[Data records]
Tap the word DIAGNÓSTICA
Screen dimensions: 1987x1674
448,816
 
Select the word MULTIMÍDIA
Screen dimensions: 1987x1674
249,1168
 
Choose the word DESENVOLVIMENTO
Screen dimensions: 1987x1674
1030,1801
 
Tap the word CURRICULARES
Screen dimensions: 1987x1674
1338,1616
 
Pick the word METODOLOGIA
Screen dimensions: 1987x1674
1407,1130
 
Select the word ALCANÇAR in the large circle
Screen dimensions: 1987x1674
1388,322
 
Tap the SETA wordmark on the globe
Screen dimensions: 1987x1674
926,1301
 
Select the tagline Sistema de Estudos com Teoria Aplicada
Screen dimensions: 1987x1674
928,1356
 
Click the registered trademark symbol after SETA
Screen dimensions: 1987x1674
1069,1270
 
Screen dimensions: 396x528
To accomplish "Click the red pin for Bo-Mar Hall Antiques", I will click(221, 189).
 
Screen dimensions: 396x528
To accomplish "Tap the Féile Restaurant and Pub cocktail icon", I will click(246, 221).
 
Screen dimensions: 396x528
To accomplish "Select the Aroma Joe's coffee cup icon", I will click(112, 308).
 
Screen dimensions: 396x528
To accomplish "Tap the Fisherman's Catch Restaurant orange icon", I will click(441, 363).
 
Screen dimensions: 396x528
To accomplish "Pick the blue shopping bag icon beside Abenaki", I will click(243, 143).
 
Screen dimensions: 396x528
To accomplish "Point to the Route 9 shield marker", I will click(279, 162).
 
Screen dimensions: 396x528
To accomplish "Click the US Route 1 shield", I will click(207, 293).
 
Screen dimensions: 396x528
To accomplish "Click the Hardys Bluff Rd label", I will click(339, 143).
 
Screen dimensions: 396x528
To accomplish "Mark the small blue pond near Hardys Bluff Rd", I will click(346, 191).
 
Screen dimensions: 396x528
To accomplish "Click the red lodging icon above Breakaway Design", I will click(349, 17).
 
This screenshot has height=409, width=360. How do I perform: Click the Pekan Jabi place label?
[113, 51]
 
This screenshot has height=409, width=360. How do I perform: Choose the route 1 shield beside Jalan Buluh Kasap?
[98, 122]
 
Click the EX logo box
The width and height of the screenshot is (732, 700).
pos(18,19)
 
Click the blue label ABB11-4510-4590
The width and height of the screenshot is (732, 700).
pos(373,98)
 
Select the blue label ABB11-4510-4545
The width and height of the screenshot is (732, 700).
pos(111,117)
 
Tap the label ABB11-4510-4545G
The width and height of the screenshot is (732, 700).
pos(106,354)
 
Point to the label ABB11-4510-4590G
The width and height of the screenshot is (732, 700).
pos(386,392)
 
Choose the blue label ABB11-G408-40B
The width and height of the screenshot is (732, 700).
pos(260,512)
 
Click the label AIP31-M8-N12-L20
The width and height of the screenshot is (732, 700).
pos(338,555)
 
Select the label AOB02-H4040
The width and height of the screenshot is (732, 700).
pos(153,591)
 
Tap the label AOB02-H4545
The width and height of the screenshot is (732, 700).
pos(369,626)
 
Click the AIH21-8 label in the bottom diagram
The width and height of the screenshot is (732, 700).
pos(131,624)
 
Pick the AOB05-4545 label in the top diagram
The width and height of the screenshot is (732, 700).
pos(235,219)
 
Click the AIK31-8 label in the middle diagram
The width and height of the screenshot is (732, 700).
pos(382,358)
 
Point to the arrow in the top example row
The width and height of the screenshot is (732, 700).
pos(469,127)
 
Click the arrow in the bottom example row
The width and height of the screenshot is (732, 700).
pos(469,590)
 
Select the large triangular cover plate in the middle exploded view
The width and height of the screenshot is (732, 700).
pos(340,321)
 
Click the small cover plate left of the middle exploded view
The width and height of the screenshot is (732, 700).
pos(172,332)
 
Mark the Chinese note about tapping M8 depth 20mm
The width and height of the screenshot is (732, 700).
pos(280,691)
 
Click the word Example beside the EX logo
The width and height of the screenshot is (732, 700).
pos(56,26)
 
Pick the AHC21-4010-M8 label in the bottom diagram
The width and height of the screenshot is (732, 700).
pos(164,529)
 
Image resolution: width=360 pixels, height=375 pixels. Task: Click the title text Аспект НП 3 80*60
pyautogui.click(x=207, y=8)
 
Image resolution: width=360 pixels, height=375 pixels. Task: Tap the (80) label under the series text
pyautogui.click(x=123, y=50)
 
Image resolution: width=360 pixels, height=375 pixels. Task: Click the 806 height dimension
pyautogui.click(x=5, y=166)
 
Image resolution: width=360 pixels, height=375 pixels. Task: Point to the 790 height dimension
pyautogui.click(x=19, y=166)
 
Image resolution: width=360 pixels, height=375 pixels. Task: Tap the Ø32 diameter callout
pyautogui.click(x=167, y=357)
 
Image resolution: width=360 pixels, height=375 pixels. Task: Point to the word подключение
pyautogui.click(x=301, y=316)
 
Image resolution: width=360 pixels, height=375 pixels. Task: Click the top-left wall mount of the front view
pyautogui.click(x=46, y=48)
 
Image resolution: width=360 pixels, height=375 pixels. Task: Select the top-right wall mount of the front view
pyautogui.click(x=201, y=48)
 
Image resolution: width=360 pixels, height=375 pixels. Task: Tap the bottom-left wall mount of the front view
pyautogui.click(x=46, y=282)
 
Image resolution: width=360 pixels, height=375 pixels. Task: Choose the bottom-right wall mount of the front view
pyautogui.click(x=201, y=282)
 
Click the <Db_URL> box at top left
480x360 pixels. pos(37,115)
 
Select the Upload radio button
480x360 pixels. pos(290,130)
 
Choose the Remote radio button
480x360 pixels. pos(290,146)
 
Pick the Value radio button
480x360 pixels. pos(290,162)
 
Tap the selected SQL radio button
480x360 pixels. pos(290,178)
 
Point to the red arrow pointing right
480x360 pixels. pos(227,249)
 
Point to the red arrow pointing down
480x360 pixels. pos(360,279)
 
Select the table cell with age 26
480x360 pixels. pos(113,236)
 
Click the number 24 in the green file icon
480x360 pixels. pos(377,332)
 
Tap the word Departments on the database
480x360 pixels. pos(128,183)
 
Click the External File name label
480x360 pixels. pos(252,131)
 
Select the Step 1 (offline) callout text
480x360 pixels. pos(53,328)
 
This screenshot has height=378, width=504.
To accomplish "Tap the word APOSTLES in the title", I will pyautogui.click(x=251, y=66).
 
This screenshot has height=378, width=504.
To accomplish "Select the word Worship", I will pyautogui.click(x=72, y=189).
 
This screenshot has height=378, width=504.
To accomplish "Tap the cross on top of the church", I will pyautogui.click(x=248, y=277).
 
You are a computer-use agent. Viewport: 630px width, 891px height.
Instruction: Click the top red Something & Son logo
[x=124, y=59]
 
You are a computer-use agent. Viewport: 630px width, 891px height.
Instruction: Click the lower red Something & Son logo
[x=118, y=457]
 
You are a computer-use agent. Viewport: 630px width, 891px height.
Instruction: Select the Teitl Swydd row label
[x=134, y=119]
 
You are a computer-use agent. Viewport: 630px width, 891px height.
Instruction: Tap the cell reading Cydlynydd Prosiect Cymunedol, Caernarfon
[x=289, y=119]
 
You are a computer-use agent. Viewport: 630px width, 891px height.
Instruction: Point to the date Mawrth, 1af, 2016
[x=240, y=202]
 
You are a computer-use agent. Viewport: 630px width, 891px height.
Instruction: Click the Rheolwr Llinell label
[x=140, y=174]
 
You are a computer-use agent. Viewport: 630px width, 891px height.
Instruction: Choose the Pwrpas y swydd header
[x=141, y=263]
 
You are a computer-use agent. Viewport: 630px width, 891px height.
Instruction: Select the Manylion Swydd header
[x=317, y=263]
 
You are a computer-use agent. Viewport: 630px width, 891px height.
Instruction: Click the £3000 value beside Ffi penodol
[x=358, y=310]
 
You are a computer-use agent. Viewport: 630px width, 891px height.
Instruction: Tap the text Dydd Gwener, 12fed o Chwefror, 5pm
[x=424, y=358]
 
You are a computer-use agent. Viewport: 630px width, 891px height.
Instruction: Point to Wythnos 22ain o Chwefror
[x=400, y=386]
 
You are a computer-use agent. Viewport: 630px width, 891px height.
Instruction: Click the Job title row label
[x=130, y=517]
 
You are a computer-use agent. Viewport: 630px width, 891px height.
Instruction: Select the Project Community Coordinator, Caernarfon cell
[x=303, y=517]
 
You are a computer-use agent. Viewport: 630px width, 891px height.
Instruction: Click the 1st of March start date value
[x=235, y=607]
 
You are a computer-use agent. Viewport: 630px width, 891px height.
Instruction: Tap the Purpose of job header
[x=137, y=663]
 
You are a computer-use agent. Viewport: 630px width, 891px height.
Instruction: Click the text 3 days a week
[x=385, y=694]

__Problem details__
Format the lines of the records from the one containing "Choose the Remote radio button" through the one containing "480x360 pixels. pos(227,249)", inclusive, as a JSON list of strings with one string per line, omitting blank lines.

__Expected answer__
[
  "Choose the Remote radio button",
  "480x360 pixels. pos(290,146)",
  "Pick the Value radio button",
  "480x360 pixels. pos(290,162)",
  "Tap the selected SQL radio button",
  "480x360 pixels. pos(290,178)",
  "Point to the red arrow pointing right",
  "480x360 pixels. pos(227,249)"
]